Photo by Michele Newbanks Deputy Justin Sheaves handles the bag of Belpre resident Anita Francisco, while her husband, Bob, walks through the metal detector Friday at the Washington County Courthouse.

The latest tool in a measure to increase security was added Thursday to the Washington County Courthouse.

An X-ray unit was still being fine-tuned by the technical team on Monday, said Washington County Chief Deputy Mark Warden.

Washington County Probate Judge Timothy Williams, along with the courts and the Washington County Sheriff’s Office, applied for a $35,275 grant through the Ohio Supreme Court last August. The grant covered the cost of the machine, installation and training. In December, Williams got notification he was granted the funding, and he received the check in late January.

“Judge Williams was the driving force behind it,” Warden said.

Williams said as soon as the check was received, they put in the order for the machine. So far, it’s going well, he said.

“Deputy (Jim) Malone said it’s really making it a quicker process, instead of digging through bags and briefcases,” he said. “It’s a lot safer for everyone in the courthouse.”

Williams had wanted an X-ray machine for the security point at the courthouse, but no money was available. He found out in January of 2019 that a grant was available that other counties had used to purchase the X-ray units. The grants are available for Ohio appeals, common pleas, municipal and county courts to upgrade systems, hardware or equipment, or to purchase new ones.

The unit is being used in conjunction with the metal detector and handheld scanners to check bags for weapons, drugs or other contraband.

The supreme court did a physical security assessment years ago and found a lot of issues, including the lack of security for the judges. The supreme court recommended the courthouse have a single entrance and exit, along with the metal detector and X-ray machine.

Security measures undertaken at the courthouse last year include the manned single point of entrance and exit, the installation of a new multi-camera security system, the metal detector, handheld scanners and locked exterior doors.

One of the safety measures recommended was that every courthouse have a security plan, and Washington County’s was adopted July 1.

“I think everything is now in place. That was the final piece as far as I’m aware,” Williams said. “All the cameras are in…and the door alarms.”

He said he got a demonstration on Friday, and the clarity of the machine was really good, whether it was scanning coins or keys.

“The deputies seemed excited about the technology,” he said.
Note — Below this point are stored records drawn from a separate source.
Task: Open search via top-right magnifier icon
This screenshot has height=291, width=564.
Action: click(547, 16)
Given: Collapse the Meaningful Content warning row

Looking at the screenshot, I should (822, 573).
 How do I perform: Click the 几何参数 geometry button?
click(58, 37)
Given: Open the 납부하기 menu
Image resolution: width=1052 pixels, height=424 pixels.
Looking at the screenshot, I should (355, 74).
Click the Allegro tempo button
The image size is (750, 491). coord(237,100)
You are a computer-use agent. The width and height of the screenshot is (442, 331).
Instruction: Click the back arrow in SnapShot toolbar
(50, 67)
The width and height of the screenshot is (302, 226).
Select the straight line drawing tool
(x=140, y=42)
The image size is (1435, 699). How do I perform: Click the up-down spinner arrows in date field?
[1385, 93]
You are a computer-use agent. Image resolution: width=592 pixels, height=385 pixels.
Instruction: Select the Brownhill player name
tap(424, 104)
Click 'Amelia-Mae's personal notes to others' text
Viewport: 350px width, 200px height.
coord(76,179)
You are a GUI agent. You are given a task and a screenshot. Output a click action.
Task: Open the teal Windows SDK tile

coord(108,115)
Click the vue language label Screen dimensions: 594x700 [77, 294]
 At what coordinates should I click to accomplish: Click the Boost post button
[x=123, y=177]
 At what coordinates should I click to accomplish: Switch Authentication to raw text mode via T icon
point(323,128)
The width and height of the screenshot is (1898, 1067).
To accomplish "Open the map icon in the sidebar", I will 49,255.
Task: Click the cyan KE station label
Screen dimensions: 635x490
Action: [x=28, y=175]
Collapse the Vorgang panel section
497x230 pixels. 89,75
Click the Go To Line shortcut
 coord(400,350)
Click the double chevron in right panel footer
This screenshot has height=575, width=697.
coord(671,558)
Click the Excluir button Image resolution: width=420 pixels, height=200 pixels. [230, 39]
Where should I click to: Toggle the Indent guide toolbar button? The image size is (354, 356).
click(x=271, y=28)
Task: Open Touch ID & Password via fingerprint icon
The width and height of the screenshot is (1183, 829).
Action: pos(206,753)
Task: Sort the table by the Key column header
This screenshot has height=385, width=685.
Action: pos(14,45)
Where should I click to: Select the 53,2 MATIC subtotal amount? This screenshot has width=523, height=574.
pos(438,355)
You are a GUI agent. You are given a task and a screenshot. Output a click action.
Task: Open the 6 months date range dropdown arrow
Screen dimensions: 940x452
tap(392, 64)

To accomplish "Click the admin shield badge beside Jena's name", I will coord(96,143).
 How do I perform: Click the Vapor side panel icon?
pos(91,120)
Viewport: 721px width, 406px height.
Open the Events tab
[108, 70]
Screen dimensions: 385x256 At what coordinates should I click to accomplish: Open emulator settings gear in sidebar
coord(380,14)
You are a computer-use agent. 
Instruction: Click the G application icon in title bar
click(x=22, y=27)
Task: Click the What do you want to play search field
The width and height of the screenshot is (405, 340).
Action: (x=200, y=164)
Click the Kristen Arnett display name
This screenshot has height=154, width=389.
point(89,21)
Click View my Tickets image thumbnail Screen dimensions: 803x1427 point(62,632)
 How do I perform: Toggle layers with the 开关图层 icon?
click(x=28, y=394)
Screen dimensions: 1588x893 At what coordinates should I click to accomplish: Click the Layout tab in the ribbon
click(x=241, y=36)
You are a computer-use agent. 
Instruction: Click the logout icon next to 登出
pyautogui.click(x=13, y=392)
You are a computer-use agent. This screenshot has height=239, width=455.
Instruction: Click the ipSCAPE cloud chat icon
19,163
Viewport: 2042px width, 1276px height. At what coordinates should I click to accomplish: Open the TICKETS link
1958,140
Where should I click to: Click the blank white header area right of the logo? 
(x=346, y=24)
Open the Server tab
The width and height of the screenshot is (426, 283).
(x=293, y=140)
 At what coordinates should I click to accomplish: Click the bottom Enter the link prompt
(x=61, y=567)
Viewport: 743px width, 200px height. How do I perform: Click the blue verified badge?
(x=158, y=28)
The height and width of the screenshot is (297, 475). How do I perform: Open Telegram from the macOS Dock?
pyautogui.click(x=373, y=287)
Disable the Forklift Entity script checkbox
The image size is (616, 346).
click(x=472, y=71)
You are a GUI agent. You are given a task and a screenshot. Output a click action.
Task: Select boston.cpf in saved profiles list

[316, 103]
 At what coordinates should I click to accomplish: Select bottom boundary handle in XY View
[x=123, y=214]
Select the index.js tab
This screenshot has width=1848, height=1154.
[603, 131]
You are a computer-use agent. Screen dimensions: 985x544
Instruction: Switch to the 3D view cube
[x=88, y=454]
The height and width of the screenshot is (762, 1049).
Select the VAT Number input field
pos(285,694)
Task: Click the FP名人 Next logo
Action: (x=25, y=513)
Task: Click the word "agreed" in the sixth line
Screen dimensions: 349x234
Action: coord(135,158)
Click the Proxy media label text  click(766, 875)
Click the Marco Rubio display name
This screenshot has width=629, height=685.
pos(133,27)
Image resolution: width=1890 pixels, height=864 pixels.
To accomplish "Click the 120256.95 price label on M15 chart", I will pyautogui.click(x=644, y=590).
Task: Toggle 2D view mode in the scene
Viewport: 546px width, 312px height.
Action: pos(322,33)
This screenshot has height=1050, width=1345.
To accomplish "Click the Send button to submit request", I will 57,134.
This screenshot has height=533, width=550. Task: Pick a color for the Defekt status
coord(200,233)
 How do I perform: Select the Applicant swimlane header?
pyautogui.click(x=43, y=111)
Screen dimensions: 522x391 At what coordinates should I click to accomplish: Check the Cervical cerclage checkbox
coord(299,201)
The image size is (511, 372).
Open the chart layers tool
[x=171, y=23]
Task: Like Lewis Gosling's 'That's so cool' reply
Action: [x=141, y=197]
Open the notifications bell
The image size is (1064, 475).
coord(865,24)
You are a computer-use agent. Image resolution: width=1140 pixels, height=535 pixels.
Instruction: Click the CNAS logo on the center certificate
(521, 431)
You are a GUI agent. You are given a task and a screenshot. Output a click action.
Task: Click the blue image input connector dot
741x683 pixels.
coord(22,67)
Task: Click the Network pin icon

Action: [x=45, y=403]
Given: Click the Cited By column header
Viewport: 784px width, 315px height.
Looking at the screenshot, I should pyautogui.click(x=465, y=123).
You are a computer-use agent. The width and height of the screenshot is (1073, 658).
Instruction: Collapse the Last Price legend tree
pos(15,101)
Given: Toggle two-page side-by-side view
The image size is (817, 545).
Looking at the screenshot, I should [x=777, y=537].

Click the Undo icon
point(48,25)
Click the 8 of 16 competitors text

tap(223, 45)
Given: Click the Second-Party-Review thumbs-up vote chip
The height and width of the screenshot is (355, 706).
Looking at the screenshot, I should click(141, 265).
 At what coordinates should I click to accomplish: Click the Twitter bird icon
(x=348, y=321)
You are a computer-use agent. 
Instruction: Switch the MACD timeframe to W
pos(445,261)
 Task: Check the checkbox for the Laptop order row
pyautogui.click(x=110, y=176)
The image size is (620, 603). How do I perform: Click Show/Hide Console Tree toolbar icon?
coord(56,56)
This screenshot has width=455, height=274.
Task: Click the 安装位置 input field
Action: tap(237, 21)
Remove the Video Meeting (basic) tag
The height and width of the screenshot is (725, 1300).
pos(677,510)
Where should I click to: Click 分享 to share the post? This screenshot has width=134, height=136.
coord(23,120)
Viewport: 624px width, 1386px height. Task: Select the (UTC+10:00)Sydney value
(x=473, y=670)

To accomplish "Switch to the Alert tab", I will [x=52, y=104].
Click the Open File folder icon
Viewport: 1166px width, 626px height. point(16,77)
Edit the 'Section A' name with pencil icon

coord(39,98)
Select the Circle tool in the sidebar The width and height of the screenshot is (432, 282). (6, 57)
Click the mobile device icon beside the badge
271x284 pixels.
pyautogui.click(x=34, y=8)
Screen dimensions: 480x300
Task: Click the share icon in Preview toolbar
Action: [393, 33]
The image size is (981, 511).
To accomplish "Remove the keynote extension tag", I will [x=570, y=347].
Part of the cost of the unit was training, so two deputies from security and transportation, Malone and Justin Sheaves, were sent to Gallia County last week for on-the-job training. The county has the same X-ray equipment.

Williams said the unit was originally scheduled to arrive at the end of April.

“It came in about a month early,” he explained. “We knew it was coming, but we were surprised it was early.”

Michele Newbanks can be reached at mnewbanks@mariettatimes.com.

At a glance:

•A new X-ray unit was installed Thursday at the Washington County Courthouse.

• The $35,275 unit was funded through an Ohio Supreme Court grant last August.

•Two deputies were sent for on-the-job training.

•An X-ray unit is used in conjunction with metal detector and handheld scanner.